Assignment 1: LASA 2: Security Review Report
Consider the following:
Providing a secure information systems environment requires taking a proactive approach to security. One way to do this is by hiring external security consultants or auditors to evaluate the security of an organization’s network.
Assume that you have been selected as the security consultant to perform a security review for an organization of your choice. The organization that you select for this assignment should have a public-facing website and, at minimum, one web application that can be used for this task.
You have been asked to review the website security of the organization of your choice and any web applications that are part of this site. Security risks such as SQL injection and social engineering should be considered.

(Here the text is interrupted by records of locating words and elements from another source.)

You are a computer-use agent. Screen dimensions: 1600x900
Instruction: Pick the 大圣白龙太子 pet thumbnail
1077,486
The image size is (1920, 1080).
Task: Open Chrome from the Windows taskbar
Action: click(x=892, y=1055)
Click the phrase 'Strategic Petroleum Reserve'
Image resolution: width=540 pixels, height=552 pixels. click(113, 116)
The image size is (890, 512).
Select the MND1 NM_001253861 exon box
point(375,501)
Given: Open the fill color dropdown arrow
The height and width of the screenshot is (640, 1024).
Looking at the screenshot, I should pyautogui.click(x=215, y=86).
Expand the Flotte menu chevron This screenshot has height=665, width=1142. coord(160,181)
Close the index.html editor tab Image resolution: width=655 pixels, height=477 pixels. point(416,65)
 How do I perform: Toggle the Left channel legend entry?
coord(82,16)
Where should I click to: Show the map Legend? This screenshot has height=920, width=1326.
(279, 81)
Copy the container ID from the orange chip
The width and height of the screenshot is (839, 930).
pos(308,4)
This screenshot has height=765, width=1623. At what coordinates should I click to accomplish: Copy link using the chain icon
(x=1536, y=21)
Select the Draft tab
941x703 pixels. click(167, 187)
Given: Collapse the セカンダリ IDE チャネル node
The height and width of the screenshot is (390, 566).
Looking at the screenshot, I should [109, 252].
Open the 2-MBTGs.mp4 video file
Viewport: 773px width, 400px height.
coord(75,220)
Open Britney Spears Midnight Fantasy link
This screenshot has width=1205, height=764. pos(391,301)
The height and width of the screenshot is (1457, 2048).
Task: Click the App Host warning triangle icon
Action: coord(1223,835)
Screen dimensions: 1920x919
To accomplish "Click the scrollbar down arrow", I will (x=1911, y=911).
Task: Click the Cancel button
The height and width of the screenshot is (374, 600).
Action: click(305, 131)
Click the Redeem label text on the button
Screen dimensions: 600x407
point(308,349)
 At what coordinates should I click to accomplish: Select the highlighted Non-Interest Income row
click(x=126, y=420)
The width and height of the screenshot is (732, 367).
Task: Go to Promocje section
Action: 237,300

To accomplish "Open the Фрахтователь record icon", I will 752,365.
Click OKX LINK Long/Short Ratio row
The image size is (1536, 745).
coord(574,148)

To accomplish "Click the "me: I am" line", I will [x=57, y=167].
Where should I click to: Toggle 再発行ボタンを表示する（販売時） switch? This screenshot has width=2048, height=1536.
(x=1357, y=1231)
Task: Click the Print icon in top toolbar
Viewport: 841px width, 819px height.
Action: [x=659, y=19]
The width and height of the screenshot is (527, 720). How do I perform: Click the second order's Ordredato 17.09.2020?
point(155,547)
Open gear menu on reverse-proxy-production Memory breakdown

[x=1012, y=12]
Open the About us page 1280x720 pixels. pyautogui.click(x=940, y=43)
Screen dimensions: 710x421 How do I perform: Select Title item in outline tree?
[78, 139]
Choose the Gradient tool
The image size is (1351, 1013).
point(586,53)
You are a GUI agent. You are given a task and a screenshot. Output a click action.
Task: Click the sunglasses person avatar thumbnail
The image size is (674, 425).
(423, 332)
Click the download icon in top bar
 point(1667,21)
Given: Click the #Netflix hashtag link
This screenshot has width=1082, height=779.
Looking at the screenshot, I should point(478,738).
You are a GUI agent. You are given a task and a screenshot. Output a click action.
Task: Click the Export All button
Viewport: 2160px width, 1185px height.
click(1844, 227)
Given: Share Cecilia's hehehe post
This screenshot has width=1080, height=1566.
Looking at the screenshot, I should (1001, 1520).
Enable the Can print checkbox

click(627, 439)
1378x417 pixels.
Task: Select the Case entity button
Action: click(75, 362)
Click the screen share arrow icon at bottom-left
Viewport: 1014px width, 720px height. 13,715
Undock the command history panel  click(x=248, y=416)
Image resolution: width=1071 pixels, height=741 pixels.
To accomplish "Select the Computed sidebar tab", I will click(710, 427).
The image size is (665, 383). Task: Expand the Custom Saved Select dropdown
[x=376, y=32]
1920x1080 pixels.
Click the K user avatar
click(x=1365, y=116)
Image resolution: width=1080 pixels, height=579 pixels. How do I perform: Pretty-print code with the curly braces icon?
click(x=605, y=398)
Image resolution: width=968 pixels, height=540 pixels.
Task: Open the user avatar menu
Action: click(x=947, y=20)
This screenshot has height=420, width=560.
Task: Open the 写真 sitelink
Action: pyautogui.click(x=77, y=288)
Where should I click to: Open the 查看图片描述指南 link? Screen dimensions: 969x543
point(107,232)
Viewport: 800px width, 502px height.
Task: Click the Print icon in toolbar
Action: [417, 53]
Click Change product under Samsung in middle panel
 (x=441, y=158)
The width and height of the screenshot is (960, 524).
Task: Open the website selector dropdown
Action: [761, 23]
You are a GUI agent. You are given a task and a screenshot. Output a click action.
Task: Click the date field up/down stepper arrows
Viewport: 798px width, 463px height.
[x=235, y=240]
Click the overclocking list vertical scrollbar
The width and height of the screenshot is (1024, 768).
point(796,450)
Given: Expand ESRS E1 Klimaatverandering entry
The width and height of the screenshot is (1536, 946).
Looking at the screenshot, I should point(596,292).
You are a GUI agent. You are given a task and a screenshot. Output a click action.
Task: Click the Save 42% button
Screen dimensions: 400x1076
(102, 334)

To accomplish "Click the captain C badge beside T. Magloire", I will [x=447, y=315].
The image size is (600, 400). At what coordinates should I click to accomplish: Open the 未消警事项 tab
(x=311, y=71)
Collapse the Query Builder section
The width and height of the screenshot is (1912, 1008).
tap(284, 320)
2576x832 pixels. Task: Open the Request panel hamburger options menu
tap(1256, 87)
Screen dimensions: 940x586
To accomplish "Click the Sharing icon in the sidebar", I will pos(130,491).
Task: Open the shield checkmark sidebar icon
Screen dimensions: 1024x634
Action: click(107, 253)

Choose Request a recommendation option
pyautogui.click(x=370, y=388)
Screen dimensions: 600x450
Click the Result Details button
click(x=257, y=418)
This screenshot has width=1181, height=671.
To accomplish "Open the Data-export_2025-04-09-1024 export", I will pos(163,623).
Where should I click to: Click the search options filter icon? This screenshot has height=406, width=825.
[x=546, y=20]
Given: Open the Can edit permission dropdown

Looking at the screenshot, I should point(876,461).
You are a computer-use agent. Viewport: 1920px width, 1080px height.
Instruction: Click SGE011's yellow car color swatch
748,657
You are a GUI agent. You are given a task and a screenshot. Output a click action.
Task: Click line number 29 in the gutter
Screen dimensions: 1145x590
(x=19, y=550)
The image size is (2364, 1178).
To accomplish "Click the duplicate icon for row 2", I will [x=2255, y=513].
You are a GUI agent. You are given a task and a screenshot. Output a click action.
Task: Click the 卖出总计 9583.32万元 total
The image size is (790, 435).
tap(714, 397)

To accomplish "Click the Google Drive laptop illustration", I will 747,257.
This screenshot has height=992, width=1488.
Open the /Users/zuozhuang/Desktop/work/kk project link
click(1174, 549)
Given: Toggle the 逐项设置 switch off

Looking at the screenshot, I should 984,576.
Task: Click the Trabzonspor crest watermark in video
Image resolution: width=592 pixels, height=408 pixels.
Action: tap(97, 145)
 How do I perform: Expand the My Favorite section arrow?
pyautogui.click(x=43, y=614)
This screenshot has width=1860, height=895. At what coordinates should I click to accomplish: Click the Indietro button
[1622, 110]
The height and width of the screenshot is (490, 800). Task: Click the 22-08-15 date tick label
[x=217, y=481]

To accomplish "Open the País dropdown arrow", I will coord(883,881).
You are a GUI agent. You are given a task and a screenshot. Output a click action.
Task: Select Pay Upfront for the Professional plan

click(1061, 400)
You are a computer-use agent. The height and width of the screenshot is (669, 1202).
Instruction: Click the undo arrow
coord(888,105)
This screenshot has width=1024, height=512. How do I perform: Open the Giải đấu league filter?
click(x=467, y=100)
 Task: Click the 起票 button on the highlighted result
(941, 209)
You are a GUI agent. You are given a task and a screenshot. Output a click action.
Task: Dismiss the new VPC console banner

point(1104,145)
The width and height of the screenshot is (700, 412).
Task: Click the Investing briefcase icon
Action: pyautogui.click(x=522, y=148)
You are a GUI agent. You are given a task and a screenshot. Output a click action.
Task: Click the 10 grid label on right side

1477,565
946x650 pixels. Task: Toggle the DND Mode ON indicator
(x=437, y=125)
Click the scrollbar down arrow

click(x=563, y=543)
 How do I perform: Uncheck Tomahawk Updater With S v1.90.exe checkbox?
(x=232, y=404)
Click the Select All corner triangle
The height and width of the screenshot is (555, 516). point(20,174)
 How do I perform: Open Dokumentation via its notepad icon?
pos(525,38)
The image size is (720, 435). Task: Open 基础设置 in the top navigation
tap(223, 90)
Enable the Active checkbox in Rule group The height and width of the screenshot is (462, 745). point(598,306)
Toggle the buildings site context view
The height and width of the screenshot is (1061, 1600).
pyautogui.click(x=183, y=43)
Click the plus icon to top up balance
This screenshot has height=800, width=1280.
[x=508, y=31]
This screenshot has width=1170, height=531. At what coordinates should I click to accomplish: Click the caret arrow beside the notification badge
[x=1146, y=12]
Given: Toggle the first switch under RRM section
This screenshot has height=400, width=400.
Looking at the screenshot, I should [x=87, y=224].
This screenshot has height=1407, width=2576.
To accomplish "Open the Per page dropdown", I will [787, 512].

For this assignment, you should begin with a footprinting analysis (security reconnaissance) of the selected organization. Gather as much background information on the organization and its website as you can.
Prepare an 8- to 10-page report on the following aspects:
- Summarize the footprinting analysis of the company you selected.
- Explain how the information gathered during your footprinting analysis could be utilized to initiate an attack against the organization.
- Describe potential social engineering methods that could be used to acquire information about the organization’s computing environment.
- List at least 4–5 appropriate prevention techniques that can be used to thwart such social engineering techniques.
- Enumerate a series of countermeasures that can be used to avoid this type of footprinting attack.
- Identify a list of 10 web server vulnerabilities that the organization is most susceptible to.
- Determine at least 10 threats against the organization’s web applications that pose the greatest risk to the organization.
- Describe how SQL injection could pose a potential security threat to the organization’s web applications.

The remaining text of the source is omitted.